さらに、予測財務情報に関するRegulation S-K Item10(b)も以下のように修正されることになります。
  • 過去の財務数値や事業の実績に基づかない予測(例えば、事業を営んでいない非公開事業会社)は、過去の財務数値や事業の実績に基づく予測と明確に区別する必要がある。
  • 過去の情報に基づく予測は、一般的に、その文書内において過去の情報が同等かそれ以上に目立つように表示されていない場合には誤解を招くものとなる。

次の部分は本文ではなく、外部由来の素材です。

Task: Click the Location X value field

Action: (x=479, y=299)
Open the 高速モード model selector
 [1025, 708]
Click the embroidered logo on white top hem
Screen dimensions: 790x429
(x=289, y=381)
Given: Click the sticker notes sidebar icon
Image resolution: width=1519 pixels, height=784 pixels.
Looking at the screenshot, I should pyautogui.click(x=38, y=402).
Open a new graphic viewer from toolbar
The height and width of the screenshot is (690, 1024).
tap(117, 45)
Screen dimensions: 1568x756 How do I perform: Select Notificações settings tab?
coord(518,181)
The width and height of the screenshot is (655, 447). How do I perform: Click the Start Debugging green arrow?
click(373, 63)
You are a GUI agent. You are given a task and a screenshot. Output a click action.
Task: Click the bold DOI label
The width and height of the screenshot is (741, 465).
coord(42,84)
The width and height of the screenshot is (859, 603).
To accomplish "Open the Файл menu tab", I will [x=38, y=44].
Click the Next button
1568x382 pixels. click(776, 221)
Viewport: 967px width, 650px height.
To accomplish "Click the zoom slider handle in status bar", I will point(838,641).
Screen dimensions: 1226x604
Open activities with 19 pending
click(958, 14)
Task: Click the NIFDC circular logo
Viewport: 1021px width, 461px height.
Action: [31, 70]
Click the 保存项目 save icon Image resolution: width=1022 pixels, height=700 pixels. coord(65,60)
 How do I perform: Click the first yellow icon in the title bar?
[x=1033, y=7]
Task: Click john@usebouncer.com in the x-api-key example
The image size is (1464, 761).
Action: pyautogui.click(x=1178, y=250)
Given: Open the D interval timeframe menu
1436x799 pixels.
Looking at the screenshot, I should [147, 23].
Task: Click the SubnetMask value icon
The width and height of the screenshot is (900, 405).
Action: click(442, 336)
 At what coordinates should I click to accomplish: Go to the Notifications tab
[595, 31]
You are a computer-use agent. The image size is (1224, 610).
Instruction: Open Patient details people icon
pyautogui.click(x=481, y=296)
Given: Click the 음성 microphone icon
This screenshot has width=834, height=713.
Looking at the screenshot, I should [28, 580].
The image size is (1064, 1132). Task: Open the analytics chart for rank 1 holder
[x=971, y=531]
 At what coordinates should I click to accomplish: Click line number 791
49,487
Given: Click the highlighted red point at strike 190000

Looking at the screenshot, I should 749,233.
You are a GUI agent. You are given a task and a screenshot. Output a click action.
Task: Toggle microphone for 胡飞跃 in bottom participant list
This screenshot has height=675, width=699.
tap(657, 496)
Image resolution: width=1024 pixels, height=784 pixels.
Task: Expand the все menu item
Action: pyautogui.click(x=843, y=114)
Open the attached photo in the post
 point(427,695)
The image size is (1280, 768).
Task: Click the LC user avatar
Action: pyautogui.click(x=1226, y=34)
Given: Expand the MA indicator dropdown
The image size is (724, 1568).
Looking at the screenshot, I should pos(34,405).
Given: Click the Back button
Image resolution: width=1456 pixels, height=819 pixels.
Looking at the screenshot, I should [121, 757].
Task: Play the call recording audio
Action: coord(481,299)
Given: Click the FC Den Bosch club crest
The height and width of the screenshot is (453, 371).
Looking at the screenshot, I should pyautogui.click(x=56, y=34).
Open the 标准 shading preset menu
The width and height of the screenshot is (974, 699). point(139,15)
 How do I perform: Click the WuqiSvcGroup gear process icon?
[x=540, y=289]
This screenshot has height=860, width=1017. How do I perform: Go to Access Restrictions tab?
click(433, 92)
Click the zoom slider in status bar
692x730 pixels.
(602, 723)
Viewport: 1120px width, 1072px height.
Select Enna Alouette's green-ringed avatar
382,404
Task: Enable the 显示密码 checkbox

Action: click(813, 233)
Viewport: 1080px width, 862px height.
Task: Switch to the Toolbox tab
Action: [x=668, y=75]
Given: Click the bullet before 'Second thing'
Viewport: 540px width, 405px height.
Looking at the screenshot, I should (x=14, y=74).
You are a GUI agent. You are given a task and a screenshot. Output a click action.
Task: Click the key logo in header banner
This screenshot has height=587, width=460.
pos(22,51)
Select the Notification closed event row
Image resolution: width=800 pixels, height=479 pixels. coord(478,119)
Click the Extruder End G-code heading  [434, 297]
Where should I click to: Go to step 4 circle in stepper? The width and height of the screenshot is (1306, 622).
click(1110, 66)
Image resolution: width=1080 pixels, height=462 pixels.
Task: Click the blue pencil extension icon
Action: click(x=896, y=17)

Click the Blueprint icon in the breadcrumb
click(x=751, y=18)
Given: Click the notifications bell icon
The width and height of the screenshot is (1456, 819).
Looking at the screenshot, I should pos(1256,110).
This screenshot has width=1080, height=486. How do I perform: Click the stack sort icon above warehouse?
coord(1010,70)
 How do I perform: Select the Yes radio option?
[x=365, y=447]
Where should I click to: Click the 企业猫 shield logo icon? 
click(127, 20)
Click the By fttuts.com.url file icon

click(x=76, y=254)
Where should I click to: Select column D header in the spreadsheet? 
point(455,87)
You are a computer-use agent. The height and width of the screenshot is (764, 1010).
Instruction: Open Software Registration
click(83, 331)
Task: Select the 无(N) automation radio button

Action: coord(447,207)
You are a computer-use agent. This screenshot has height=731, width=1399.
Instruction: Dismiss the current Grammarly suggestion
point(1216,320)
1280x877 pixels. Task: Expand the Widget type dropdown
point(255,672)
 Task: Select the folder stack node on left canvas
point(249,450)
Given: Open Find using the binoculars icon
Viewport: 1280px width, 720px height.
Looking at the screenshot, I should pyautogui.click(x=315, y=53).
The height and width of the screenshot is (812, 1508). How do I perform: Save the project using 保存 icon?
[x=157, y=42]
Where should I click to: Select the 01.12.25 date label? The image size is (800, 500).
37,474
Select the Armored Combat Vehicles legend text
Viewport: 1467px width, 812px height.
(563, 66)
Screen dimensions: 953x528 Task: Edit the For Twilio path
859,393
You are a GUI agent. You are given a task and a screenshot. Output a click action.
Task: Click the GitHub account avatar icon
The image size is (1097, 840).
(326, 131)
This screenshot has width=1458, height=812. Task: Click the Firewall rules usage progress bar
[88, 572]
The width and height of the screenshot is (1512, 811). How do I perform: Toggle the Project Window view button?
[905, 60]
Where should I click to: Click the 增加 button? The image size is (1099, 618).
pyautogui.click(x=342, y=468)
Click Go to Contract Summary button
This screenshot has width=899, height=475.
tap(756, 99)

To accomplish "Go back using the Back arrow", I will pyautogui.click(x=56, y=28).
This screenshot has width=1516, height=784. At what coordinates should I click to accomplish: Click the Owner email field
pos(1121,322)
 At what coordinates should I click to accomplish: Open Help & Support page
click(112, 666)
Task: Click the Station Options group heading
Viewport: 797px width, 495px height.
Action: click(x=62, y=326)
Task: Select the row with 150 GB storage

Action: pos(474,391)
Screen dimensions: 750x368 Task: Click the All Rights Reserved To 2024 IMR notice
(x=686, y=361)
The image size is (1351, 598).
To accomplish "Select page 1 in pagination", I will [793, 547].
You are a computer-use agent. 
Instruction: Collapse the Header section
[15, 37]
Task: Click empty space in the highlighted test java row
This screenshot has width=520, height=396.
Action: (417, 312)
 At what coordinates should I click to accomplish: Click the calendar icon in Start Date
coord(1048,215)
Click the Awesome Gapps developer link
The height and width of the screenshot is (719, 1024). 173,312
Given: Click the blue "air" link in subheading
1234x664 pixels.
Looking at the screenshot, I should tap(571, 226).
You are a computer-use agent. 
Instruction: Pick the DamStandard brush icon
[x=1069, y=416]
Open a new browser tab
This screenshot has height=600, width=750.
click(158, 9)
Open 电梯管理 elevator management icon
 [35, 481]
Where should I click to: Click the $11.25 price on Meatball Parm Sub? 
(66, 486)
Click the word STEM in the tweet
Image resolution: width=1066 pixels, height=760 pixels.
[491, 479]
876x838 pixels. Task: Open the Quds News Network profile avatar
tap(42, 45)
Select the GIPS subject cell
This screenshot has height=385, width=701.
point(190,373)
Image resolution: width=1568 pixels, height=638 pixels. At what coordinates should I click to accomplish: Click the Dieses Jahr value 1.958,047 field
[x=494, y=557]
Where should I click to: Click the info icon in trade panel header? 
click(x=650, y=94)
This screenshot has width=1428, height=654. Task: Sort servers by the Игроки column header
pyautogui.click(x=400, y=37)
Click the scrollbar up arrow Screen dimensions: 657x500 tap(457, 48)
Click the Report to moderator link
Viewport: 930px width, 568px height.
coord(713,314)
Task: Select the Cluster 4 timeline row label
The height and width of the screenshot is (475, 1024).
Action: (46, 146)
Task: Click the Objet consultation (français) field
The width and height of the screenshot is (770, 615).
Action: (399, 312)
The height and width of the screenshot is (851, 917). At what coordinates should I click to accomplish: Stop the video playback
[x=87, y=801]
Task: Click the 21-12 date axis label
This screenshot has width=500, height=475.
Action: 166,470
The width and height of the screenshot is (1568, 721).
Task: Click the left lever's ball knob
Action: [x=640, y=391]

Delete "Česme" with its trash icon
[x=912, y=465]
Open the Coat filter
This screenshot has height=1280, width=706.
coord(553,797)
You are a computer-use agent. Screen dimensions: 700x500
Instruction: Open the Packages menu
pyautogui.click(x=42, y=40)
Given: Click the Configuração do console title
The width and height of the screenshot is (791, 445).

  • 予測に記載される非GAAP指標には、当該非GAAP指標の明確な定義または説明、当該非GAAP指標と最も密接に関連するGAAP指標の説明、GAAP指標の代わりに非GAAP指標を使用した理由の説明などを含める。
財務諸表への影響
非公開事業会社の財務諸表についての要求事項は、伝統的なIPOに必要とされる要求事項により近い内容となります。現行実務からの変更点として、本規則案では、SPACが最初のForm 10-Kを提出したかどうかにかかわらず、非公開事業会社が新興成長企業(emerging growth company、EGC)として適格であり、かつ、SPACがEGCとして適格である場合には、非公開事業会社に対して2年分の監査済年次財務諸表のみを要求することになります。また、非公開事業会社が小規模報告企業(smaller reporting companies、SRC)として適格である場合の財務諸表の日付(age)、およびde-SPAC取引より前の期間またはde-SPAC取引が予定されている期間における非公開事業会社による事業買収に関連する財務諸表の要求事項を取り上げています。さらに、本規則案では、一定の条件を満たせば、de-SPAC取引の成立後の提出書類からSPACの財務諸表を除外できるようになります。
また、本規則案は、de-SPAC取引における非公開事業会社の財務諸表はPCAOB基準に準拠して監査する必要があるとの既存のSECスタッフガイダンスも成文化しています。
SRCの判定
de-SPAC取引の成立後、新規則案により、結合後企業のSRCのステータスの再判定日が前倒しされ、その結果として、de-SPAC取引の成立後の最初の定期報告書(Form 10-KまたはForm 10-Q)における、SRCのための段階的な開示要求やその他の便宜的取扱いの利用可能性に影響が及ぶことになります。
なぜ重要か
本規則案は、SPAC取引への参加に関する利害関係者の意思決定、および、投資家の意思決定のためにより多くの情報を提供しながら公開市場にアクセスする方法についての非公開事業会社の検討に影響を与える可能性があります。本規則案は350頁を超えるものであり、特定の規則に関して175超の質問事項があります。SECのコミッショナーは本規則案に対するフィードバックとコメントを奨励しています。また、注目すべき点として、この提案では移行日や適用期日が明示的に記載されていないことが挙げられます。
次のステップ
コメント募集期限は、本規則案の連邦官報掲載から30日後または2022年5月31日のいずれか遅い方です。SECは、寄せられたフィードバックを検討し、2022年末までに最終規則を公表する可能性があります。最終化される前であっても、近年、予測や潜在的な利益相反に関する開示はSECスタッフによるコメントの多い領域であることから、SPACによるIPOまたはde-SPAC取引に関与する企業は本規則案で取り上げられている追加的な開示の検討を行うことが望まれます。